Written problem:
Can you quote the data verbatim, from its first line through the line containing "Looking at the screenshot, I should click(x=267, y=22).", including both of those lines?

Dataset records:
########################################

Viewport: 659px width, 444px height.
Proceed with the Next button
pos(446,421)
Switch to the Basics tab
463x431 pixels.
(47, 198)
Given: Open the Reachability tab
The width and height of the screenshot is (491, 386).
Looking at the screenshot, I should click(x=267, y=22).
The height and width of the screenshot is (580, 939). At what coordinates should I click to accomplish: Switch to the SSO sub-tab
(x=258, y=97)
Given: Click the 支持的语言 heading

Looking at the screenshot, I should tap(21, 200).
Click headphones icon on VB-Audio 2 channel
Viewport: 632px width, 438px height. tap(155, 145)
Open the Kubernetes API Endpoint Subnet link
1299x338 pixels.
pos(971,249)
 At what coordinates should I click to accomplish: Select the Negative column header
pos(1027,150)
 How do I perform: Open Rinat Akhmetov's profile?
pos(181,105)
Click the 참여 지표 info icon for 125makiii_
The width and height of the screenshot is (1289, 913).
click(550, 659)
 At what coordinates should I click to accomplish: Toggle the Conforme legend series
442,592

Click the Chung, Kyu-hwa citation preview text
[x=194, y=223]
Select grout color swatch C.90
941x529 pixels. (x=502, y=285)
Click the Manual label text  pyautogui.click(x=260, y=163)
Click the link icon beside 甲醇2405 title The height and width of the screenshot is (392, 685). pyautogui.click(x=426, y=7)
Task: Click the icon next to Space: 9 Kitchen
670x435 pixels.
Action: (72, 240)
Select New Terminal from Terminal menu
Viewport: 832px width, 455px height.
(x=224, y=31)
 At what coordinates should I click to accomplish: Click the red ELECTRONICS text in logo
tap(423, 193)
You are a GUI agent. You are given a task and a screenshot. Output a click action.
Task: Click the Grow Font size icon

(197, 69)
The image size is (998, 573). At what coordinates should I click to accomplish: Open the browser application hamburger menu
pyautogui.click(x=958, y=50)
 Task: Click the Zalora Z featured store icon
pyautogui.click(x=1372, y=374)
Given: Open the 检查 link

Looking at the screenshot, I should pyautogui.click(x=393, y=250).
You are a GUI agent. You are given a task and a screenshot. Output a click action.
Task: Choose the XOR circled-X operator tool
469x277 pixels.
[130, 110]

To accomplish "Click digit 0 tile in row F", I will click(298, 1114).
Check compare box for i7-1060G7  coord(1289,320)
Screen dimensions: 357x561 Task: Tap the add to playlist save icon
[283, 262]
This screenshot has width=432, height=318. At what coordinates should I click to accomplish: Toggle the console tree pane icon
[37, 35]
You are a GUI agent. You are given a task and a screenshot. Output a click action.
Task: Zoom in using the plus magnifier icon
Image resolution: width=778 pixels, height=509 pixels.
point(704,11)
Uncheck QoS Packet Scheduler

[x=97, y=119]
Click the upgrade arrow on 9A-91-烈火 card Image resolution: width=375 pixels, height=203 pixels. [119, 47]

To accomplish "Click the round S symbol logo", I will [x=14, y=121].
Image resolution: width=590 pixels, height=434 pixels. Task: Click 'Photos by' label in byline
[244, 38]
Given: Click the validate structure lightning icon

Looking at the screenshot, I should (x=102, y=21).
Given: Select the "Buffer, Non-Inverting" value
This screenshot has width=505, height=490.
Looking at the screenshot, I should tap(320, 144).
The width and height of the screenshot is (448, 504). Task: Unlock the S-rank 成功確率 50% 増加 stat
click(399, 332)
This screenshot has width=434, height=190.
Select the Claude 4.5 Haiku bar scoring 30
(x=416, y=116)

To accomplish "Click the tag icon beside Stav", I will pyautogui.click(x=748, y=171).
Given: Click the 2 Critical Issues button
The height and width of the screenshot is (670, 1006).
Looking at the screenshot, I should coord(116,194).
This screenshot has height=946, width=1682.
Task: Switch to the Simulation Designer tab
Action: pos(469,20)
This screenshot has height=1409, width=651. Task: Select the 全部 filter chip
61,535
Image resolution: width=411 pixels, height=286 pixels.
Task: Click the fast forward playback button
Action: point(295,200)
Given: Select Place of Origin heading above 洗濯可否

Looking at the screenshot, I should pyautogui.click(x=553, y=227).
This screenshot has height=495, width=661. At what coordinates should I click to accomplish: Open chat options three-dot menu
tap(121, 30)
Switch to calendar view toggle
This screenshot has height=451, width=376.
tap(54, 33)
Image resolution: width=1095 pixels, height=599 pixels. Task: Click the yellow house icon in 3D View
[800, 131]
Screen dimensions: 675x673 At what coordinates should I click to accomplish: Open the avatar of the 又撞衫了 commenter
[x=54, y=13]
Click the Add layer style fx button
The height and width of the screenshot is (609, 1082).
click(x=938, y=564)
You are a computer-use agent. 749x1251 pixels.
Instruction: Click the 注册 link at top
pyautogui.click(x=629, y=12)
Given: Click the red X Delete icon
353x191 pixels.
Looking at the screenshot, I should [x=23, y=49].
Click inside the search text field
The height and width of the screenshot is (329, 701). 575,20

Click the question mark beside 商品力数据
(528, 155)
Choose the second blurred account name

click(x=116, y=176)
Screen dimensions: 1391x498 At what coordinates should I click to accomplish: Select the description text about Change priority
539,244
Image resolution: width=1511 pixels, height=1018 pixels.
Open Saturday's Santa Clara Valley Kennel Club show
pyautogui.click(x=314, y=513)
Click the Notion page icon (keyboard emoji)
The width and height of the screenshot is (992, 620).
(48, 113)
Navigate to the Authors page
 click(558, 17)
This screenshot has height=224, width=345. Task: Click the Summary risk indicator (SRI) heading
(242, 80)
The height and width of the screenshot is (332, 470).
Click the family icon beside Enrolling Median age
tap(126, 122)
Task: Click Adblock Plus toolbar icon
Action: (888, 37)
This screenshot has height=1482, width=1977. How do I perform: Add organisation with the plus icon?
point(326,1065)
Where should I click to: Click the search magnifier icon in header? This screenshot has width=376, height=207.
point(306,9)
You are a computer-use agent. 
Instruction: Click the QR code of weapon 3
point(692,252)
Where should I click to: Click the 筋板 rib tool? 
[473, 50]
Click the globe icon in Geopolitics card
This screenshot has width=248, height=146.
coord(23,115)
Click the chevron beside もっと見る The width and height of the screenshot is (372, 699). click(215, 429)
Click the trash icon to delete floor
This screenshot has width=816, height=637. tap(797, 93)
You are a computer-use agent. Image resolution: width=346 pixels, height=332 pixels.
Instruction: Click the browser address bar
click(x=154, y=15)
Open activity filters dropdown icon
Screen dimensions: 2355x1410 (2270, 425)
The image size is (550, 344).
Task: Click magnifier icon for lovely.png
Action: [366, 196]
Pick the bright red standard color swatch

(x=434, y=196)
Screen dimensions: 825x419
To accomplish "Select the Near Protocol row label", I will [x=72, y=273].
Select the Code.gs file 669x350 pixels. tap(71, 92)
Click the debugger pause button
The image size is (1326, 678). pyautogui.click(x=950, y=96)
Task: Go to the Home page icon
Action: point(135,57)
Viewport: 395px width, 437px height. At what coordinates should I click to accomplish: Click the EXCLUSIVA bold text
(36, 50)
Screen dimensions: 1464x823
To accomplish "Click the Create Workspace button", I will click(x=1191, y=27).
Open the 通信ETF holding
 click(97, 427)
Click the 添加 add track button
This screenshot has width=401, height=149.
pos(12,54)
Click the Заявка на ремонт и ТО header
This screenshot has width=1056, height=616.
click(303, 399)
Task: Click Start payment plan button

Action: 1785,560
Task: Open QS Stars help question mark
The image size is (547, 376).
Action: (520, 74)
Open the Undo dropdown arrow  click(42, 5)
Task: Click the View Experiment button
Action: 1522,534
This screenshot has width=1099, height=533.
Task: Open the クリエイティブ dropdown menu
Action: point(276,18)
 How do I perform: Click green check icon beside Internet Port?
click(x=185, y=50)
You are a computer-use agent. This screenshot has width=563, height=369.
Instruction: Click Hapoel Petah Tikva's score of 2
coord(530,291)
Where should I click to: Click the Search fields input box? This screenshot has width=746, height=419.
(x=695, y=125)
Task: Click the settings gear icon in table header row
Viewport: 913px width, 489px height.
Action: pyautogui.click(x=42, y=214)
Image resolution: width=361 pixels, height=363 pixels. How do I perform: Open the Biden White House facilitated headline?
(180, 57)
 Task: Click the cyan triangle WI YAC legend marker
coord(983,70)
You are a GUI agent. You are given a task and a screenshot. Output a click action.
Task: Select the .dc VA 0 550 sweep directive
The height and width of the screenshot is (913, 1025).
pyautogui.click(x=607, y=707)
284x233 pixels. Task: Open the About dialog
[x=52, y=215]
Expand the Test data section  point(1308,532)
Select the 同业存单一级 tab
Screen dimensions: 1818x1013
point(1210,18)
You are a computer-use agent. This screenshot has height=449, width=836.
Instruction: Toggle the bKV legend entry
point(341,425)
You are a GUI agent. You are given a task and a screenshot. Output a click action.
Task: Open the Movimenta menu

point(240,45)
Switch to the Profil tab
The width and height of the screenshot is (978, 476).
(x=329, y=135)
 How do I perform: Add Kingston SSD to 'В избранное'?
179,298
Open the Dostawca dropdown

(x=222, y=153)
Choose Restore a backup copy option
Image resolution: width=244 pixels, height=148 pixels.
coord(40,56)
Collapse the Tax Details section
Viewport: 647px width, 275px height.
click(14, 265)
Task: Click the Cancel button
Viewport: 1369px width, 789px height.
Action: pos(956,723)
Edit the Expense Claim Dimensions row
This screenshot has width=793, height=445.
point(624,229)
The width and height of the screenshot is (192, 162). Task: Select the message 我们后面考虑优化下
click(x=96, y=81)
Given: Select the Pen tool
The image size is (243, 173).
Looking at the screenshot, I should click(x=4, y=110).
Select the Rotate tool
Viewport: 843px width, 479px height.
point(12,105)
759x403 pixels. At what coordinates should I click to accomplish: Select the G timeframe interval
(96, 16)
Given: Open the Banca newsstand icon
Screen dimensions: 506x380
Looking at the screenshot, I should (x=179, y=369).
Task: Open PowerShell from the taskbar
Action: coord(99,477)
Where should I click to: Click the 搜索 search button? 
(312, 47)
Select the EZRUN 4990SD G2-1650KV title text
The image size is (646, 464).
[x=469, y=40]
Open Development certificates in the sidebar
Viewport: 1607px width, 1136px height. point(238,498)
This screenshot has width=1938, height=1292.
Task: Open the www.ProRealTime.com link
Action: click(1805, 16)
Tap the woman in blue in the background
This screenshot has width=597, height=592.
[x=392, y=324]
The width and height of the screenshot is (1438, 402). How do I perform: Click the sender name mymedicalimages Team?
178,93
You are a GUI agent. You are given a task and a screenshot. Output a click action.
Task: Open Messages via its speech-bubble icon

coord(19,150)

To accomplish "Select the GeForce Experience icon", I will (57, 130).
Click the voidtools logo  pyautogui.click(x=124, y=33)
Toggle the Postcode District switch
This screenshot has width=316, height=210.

########################################

Solved problem:
Viewport: 659px width, 444px height.
Proceed with the Next button
pos(446,421)
Switch to the Basics tab
463x431 pixels.
(47, 198)
Given: Open the Reachability tab
The width and height of the screenshot is (491, 386).
Looking at the screenshot, I should click(x=267, y=22).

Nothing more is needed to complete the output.